-- GIVEN DATA --
--------

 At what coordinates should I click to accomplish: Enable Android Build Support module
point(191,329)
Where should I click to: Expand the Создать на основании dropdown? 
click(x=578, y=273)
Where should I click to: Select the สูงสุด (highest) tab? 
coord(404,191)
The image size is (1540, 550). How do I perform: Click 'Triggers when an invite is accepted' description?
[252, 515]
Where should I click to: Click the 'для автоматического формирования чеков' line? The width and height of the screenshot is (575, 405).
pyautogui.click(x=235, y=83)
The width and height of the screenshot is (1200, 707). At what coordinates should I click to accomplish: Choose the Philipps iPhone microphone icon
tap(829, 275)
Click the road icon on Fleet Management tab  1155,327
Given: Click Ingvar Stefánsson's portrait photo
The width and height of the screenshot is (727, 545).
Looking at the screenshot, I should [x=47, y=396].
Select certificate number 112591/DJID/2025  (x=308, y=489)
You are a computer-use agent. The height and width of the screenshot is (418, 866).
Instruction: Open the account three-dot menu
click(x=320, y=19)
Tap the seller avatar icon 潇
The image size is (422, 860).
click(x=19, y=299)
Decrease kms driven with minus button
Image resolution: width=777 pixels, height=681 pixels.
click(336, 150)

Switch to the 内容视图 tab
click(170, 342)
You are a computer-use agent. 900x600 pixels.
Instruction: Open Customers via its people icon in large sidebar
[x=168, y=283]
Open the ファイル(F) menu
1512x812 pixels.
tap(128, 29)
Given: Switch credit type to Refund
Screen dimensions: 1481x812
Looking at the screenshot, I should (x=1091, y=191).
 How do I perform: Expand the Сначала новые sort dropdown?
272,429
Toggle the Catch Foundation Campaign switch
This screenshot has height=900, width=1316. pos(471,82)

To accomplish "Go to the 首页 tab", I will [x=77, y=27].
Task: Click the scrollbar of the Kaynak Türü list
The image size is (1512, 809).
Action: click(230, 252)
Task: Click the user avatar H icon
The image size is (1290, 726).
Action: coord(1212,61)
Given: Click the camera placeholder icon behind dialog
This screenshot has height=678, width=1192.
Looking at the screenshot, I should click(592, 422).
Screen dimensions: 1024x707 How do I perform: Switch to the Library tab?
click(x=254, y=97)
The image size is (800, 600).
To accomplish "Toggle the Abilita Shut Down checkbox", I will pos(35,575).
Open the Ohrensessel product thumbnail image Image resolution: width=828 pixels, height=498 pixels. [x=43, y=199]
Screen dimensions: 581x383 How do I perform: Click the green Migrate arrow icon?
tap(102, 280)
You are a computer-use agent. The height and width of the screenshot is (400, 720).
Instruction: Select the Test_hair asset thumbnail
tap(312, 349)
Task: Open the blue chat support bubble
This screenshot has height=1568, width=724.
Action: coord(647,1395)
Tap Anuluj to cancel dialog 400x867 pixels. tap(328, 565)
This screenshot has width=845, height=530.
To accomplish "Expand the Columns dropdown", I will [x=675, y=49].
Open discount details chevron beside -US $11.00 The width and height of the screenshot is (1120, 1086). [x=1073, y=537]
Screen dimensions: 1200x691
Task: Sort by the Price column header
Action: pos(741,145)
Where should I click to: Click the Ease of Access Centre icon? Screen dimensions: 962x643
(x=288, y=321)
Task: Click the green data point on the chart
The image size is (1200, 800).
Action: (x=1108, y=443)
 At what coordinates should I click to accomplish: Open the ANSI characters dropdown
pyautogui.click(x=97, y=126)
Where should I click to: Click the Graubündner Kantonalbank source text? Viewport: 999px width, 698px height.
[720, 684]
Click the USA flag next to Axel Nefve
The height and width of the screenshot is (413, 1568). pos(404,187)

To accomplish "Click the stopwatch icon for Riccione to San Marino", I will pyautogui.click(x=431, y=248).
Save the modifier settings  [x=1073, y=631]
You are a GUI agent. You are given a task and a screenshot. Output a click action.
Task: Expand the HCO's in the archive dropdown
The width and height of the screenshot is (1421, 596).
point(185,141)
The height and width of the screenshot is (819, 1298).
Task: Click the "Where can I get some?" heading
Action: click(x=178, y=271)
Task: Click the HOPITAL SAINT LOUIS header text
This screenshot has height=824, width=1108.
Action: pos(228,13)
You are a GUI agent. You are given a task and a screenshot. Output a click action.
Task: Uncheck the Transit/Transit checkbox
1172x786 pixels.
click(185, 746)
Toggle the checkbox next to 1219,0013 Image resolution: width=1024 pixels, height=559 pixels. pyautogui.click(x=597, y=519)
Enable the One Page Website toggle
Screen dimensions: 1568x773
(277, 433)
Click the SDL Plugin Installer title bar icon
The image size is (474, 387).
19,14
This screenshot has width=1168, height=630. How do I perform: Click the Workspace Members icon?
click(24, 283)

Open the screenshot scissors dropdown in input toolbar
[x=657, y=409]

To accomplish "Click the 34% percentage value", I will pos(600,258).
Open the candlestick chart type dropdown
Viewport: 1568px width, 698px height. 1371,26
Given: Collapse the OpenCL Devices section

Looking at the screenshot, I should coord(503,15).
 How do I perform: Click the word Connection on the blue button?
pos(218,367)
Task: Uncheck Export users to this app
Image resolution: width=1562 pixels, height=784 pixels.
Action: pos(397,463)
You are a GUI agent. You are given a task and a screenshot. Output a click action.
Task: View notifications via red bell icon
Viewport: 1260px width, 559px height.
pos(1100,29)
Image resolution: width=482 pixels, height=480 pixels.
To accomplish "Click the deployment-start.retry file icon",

--------

-- WHAT YOU NEED TO DO --
Which lines run from the one containing "Task: Uncheck Export users to this app" to the end of the entries above? Print them exactly, both ends included, and nothing else.

-- OUTPUT OF THE EXERCISE --
Task: Uncheck Export users to this app
Image resolution: width=1562 pixels, height=784 pixels.
Action: pos(397,463)
You are a GUI agent. You are given a task and a screenshot. Output a click action.
Task: View notifications via red bell icon
Viewport: 1260px width, 559px height.
pos(1100,29)
Image resolution: width=482 pixels, height=480 pixels.
To accomplish "Click the deployment-start.retry file icon",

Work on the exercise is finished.